Revisiting Generalization Power of a DNN in Terms of Symbolic Interactions
Lei Cheng, Junpeng Zhang, Qihan Ren, Quanshi Zhang
TL;DR
This work reframes DNN generalization around primitive inference patterns—AND-OR interactions—demonstrating that a DNN's generalization power emerges from a mix of decay-shaped generalizable interactions and spindle-shaped non-generalizable interactions across interaction orders. It provides universal matching guarantees for interaction representations, introduces two learning-dynamics perspectives, and models the two distributions with analytic forms, including a decay-based suppression of high-order interactions via data/parameter uncertainty. A disentangling procedure is proposed to separate and quantify the two interaction families from real networks, and extensive experiments across CNNs and NLP models validate the theory and the fidelity of the disentangling. The results offer a principled, interaction-centric lens on why and how DNNs generalize, with practical implications for diagnosing overfitting and controlling non-generalizable representations.
Abstract
This paper aims to analyze the generalization power of deep neural networks (DNNs) from the perspective of interactions.

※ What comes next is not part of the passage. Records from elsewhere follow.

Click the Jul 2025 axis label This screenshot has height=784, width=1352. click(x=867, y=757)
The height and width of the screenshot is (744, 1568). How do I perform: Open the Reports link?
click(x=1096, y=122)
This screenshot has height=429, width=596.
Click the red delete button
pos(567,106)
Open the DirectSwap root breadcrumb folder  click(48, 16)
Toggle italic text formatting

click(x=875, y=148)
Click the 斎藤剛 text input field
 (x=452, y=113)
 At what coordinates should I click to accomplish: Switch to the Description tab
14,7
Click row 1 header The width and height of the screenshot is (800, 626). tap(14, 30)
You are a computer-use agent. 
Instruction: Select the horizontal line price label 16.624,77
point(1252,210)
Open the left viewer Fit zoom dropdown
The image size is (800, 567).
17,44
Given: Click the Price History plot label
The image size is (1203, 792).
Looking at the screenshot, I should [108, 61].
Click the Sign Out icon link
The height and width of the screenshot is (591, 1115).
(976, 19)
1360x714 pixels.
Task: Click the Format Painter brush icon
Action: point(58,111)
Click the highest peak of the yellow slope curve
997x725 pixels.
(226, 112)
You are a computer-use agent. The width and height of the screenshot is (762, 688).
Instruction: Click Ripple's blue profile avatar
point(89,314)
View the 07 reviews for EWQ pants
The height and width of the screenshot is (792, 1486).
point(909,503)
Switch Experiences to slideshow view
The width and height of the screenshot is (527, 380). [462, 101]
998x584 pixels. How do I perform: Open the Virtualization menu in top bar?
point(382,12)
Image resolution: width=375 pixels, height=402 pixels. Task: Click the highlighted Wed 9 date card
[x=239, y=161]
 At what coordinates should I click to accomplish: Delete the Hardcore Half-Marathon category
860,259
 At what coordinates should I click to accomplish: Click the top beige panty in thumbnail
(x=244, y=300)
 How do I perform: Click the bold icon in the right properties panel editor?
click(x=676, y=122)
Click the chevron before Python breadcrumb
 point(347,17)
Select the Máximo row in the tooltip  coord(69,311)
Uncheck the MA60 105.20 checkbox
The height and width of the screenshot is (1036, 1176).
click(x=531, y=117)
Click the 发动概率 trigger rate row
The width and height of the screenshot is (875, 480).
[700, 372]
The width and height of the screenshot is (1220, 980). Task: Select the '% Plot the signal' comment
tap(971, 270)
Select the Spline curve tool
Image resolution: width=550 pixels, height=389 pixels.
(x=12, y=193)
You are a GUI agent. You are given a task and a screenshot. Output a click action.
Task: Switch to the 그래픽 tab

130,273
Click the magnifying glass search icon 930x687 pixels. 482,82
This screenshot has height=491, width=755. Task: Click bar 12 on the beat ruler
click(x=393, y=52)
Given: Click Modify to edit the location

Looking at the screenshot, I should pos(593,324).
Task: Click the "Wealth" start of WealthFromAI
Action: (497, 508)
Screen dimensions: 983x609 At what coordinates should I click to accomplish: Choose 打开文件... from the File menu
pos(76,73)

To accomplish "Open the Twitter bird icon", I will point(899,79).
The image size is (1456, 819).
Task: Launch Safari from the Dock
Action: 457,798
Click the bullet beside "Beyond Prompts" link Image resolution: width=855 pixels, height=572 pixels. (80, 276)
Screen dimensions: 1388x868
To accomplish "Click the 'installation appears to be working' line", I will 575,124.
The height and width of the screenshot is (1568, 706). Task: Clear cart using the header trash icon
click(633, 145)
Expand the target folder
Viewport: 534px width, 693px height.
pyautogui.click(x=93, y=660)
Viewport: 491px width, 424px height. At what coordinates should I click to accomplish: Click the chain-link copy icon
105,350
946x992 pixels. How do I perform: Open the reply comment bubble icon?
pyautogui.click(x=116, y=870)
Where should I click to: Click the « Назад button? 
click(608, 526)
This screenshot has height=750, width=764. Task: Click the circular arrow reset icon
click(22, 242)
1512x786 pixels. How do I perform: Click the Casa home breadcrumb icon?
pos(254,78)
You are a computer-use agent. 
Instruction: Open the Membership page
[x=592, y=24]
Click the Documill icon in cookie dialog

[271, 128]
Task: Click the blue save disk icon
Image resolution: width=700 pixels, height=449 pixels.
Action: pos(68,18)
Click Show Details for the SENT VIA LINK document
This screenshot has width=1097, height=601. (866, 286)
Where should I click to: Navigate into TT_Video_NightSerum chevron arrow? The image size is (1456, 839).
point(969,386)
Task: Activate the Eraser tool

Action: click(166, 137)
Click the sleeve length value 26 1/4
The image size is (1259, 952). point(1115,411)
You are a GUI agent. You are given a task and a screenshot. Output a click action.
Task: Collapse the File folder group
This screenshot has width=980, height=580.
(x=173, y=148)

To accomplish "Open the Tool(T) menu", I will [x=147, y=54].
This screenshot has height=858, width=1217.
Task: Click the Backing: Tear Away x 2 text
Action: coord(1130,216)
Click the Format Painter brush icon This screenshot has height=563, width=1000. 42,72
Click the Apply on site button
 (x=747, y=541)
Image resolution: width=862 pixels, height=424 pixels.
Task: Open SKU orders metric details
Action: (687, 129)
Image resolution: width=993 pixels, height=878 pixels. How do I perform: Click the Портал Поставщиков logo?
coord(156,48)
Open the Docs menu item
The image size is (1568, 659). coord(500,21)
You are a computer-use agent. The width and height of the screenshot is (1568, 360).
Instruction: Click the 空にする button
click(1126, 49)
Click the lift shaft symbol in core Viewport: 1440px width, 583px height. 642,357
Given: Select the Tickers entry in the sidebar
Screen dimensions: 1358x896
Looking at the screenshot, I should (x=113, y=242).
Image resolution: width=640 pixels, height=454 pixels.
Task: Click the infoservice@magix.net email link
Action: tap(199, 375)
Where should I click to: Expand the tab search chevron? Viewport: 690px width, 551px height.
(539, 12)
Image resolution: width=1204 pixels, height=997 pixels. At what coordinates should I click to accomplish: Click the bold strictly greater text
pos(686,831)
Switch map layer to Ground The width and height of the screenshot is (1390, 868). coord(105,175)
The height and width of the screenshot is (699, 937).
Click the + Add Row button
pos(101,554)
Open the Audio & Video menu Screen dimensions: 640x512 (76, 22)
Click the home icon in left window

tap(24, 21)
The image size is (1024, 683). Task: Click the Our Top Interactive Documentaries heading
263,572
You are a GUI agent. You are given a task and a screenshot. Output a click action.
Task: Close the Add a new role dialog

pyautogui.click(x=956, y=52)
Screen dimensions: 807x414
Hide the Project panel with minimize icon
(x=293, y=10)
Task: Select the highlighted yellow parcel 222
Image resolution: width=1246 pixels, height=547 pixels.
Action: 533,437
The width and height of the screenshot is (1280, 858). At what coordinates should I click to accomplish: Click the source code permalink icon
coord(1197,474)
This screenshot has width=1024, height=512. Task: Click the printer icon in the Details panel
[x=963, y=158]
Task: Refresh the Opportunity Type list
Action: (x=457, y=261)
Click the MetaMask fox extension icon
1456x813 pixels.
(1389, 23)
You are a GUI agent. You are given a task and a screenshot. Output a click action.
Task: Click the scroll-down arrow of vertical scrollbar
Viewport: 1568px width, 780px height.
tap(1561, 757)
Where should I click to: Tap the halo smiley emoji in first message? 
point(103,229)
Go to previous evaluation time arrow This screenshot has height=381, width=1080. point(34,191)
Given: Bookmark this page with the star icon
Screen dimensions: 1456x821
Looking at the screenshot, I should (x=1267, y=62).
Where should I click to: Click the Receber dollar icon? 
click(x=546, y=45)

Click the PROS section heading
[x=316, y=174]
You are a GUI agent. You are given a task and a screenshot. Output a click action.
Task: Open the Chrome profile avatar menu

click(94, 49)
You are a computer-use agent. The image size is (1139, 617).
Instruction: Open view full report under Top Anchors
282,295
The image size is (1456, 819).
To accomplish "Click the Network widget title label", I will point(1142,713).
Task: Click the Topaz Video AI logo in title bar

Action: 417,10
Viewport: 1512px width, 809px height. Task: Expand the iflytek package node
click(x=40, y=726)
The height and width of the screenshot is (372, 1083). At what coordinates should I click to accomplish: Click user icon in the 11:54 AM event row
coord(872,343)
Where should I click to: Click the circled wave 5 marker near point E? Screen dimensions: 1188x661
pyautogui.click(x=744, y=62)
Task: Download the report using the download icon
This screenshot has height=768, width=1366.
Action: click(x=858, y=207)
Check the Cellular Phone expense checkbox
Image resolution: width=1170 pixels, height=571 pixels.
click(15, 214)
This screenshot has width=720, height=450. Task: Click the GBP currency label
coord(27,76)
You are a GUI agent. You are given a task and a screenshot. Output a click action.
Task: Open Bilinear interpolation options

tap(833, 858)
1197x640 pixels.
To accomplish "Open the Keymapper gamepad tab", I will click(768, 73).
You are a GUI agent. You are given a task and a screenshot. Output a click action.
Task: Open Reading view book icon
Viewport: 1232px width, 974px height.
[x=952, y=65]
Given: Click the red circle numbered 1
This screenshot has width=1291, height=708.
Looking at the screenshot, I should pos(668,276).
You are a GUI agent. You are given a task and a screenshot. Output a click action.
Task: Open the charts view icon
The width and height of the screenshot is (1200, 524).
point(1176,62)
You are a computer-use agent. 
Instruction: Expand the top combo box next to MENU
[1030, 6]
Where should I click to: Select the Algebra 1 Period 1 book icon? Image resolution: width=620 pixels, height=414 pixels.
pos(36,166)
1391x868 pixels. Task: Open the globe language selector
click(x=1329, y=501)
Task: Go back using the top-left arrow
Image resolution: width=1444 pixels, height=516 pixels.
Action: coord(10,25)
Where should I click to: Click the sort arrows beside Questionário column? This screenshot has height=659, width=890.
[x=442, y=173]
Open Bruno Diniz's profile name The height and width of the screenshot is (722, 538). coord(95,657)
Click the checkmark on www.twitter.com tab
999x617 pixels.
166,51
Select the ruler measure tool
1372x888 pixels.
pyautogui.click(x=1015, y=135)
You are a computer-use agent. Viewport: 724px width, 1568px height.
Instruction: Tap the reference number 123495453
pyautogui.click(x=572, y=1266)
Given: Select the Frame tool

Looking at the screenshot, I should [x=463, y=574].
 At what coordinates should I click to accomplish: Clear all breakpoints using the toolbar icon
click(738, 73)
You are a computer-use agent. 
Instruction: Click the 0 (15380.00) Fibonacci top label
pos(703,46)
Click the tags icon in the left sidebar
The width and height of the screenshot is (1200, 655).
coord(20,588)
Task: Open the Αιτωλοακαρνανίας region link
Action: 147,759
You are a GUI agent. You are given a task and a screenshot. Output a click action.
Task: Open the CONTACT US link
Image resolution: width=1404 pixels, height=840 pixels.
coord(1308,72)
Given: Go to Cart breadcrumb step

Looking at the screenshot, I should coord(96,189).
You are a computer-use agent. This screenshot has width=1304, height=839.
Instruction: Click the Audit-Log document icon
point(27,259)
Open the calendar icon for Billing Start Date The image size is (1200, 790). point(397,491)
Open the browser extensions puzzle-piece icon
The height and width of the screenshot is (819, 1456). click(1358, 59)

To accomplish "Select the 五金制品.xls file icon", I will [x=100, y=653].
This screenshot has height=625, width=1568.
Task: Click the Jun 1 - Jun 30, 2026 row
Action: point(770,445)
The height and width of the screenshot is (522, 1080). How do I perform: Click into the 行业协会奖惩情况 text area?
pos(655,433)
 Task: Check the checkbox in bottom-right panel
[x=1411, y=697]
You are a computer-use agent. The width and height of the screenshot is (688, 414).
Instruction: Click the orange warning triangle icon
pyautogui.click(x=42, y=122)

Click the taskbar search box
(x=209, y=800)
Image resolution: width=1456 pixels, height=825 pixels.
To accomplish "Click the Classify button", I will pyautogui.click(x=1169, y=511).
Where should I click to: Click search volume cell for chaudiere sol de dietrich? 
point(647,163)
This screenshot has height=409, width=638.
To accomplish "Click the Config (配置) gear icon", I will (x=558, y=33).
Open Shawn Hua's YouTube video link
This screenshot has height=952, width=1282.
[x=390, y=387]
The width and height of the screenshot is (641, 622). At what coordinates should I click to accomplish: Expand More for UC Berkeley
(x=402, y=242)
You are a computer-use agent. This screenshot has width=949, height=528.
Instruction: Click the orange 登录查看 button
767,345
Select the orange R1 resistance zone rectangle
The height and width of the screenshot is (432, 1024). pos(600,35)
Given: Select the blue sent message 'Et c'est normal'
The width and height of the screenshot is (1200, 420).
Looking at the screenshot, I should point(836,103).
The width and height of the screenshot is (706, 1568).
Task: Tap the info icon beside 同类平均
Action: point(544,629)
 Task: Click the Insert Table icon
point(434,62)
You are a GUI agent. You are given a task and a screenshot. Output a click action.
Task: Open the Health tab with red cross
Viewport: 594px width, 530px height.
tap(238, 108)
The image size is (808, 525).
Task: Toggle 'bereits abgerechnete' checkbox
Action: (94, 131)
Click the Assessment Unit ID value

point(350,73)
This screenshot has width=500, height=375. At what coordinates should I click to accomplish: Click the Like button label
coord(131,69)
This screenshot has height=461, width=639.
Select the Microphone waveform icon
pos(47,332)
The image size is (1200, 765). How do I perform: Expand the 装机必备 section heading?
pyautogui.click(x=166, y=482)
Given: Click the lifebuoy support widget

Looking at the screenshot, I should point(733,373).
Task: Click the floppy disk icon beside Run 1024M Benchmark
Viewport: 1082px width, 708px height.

Unlike previous analysis of a DNN's generalization power in a highdimensional feature space, we find that the generalization power of a DNN can be explained as the generalization power of the interactions. We found that the generalizable interactions follow a decay-shaped distribution, while non-generalizable interactions follow a spindle-shaped distribution. Furthermore, our theory can effectively disentangle these two types of interactions from a DNN. We have verified that our theory can well match real interactions in a DNN in experiments.